> _Problem requirements_:
Reproduce the records word for word, starting at the line that contains "This screenshot has width=800, height=1069." and continuing through the last line of the records.
Stored data Block Start
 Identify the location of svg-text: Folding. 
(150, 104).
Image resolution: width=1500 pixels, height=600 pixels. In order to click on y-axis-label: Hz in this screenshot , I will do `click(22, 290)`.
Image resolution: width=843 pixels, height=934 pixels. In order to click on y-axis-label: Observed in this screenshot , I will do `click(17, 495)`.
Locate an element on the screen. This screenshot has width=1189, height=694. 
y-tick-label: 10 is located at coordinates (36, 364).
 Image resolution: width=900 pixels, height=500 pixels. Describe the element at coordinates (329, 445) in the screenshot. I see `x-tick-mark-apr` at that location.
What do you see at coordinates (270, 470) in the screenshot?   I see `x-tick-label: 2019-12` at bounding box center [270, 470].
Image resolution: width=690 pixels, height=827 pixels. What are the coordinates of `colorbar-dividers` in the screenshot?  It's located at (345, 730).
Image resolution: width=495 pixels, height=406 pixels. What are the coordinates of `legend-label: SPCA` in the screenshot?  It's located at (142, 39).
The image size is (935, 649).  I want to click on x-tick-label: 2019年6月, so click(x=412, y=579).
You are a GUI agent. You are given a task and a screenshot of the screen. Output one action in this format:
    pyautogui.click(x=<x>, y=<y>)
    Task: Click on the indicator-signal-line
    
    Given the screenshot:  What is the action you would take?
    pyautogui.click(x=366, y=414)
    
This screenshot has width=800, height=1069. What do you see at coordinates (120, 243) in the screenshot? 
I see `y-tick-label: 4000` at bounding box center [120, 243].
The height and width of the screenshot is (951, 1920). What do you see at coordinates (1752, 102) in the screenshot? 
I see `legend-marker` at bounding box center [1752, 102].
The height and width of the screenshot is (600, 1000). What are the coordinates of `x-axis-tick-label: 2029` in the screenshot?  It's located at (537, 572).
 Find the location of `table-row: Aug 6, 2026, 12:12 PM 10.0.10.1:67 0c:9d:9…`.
Stored data Block End
> _Task solution_:
This screenshot has width=800, height=1069. What do you see at coordinates (120, 243) in the screenshot? 
I see `y-tick-label: 4000` at bounding box center [120, 243].
The height and width of the screenshot is (951, 1920). What do you see at coordinates (1752, 102) in the screenshot? 
I see `legend-marker` at bounding box center [1752, 102].
The height and width of the screenshot is (600, 1000). What are the coordinates of `x-axis-tick-label: 2029` in the screenshot?  It's located at (537, 572).
 Find the location of `table-row: Aug 6, 2026, 12:12 PM 10.0.10.1:67 0c:9d:9…`.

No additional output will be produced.